Requirement — Repeat the entries below exactly. Begin with the first line and end with the line that contains "Task: Click the reply".

Records for this exercise —
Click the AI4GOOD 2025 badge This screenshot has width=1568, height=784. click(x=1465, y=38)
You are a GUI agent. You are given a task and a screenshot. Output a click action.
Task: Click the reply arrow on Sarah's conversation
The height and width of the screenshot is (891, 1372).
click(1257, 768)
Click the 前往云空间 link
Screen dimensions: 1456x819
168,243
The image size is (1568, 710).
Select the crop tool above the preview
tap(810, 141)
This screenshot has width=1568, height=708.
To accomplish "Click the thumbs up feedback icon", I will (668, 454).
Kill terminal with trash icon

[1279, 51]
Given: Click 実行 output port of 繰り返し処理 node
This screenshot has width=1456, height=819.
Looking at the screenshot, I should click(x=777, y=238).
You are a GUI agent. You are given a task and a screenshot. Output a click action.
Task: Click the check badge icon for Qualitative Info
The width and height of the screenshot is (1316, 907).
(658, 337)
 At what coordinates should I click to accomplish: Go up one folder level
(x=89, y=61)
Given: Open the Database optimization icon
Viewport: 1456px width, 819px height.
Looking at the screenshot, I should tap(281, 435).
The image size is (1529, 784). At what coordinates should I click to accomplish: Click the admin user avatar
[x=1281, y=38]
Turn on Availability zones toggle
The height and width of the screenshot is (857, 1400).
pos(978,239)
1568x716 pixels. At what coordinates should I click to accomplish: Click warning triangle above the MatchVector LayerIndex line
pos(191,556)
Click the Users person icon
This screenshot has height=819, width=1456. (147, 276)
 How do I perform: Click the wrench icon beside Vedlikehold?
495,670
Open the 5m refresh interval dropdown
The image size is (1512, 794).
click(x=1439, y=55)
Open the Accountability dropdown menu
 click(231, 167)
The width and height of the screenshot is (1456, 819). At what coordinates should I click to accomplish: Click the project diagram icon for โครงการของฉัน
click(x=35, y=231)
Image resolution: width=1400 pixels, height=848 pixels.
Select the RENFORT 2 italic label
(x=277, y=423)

Written answer —
Click the AI4GOOD 2025 badge This screenshot has width=1568, height=784. click(x=1465, y=38)
You are a GUI agent. You are given a task and a screenshot. Output a click action.
Task: Click the reply arrow on Sarah's conversation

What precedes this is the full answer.